Final VCF calls NxN heatmap from compare-runs.html; all 23,562 call-level records, including PASS and non-PASS records, match across every environment pair.

Comparison targetVCF calls fingerprintVCF strict records fingerprintInterpretation
ws5 baseline727f877de6ec...0a26a976a659e0105d8b...4a5539c0Baseline.
hpc727f877de6ec...0a26a976a659e0105d8b...4a5539c0Matches baseline at call and strict-record level.
gcloud727f877de6ec...0a26a976a659e0105d8b...4a5539c0Matches baseline at call and strict-record level.
ws1727f877de6ec...0a26a9765c03b2a73c25...7407487eCall-equivalent to baseline; strict-record-only numeric drift.
Call-level versus strict VCF hashes

CBIcall records two VCF fingerprints because different questions need different levels of sensitivity.

FingerprintFields hashedExample of change detectedTypical interpretation
callsCHROM, POS, REF, ALT, FILTER, and each sample GT in VCF sample order, across all final VCF records.A variant becomes filtered instead of PASS, a genotype changes from 0/1 to 0/0, or a site appears/disappears.Final reported calls changed. This is the primary reproducibility check for WES/WGS outputs. Because FILTER is hashed, PASS and non-PASS records are both audited.
strict recordsComplete sorted non-header VCF records, including QUAL, INFO, all FORMAT fields, PL, annotations, and other numeric fields.Same PASS and GT, but QUAL shifts from 2267.64 to 2266.64, or PL shifts from 2275,0,3196 to 2274,0,3196.The full VCF record changed. This can detect small numerical drift even when the final call is unchanged.

In this validation, ws1 and ws5 had the same FILTER=PASS and GT=0/1 for 3:196281208 T>C, so the calls hash matched. The strict hash changed because only non-call numeric fields shifted.

Evidence Artifacts

ArtifactUse
compare-runs.txtCanonical text audit report for archiving and diffing.
compare-runs.htmlStatic browser report; this validation uses the Final VCF calls heatmap plus the VCF calls / strict records rows.
compare-runs_mqc/Optional MultiQC custom-content export for projects that already aggregate QC with MultiQC. It is not the primary evidence artifact for this validation.

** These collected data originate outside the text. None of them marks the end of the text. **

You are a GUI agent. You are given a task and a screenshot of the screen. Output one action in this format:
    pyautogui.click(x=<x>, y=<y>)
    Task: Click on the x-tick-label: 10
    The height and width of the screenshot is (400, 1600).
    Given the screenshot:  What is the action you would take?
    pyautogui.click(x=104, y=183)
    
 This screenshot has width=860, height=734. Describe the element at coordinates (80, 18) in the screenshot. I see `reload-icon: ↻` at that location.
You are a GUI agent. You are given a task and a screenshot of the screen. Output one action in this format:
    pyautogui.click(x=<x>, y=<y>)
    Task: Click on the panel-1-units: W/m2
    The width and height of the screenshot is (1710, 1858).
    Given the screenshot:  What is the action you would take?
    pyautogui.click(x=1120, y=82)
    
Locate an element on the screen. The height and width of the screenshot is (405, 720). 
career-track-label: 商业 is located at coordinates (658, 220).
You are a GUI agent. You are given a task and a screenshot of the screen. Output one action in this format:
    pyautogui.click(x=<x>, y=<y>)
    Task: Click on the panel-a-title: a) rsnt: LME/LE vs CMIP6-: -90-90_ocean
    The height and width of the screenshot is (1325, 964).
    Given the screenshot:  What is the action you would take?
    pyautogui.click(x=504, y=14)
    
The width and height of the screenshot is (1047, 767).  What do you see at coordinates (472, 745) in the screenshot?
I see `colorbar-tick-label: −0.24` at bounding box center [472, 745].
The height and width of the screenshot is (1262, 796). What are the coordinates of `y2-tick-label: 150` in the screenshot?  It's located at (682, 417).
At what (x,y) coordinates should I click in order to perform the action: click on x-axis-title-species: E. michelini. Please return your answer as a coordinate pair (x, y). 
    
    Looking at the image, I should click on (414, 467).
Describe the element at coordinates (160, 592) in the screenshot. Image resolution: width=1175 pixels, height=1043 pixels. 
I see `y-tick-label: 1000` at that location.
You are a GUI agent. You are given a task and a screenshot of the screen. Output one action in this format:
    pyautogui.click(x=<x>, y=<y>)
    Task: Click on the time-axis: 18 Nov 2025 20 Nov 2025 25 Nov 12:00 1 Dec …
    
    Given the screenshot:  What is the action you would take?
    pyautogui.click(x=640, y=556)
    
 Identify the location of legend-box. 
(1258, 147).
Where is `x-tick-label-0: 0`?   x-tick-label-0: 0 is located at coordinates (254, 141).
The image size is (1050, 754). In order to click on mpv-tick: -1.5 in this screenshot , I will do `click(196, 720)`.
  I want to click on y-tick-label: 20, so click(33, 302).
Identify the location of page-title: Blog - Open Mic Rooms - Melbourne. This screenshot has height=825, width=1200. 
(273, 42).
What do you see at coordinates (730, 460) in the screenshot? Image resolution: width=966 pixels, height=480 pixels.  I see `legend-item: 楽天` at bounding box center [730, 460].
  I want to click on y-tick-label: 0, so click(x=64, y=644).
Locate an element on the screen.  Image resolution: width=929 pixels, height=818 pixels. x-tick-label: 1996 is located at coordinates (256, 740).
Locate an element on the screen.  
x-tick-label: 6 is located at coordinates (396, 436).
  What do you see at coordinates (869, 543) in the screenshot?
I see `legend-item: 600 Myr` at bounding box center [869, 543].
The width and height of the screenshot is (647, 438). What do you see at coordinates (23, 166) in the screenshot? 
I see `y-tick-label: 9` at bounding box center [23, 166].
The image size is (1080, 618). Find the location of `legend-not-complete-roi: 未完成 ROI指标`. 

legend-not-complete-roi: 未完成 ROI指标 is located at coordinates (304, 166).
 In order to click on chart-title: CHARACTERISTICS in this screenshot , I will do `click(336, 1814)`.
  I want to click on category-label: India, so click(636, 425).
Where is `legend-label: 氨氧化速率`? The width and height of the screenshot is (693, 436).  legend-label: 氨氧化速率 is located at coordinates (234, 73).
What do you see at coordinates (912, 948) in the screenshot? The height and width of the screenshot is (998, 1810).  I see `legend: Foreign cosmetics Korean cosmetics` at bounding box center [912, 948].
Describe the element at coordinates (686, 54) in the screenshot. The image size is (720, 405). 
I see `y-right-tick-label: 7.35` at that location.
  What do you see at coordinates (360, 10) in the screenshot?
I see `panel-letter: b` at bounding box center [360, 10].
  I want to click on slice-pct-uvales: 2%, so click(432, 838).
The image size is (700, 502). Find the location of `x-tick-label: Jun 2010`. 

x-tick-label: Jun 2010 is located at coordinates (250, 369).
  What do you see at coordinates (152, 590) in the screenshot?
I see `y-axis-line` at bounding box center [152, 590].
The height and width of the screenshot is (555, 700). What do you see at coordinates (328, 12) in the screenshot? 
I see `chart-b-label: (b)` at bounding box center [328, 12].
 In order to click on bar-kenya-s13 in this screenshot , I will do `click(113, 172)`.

The evidence bundle can be regenerated from collected run directories:

bin/cbicall compare-runs \
ws5/HG00103/SRR1596639/cbicall_bash_gatk-4.6_wes_single_b37_178178909641565/ \
hpc/HG00103/SRR1596639/cbicall_bash_gatk-4.6_wes_single_b37_178179425143788/ \
gcloud/HG00103/SRR1596639/cbicall_bash_gatk-4.6_wes_single_b37_178185765566264/ \
ws1/HG00103/SRR1596639/cbicall_bash_gatk-4.6_wes_single_b37_178153803413337/ \
--alias ws5 hpc gcloud ws1 \
--output compare-runs.txt \
--html compare-runs.html
Optional MultiQC export

Add --multiqc compare-runs_mqc only if the comparison needs to be included in a larger MultiQC project report. For interpreting this reproducibility check, use compare-runs.txt and compare-runs.html.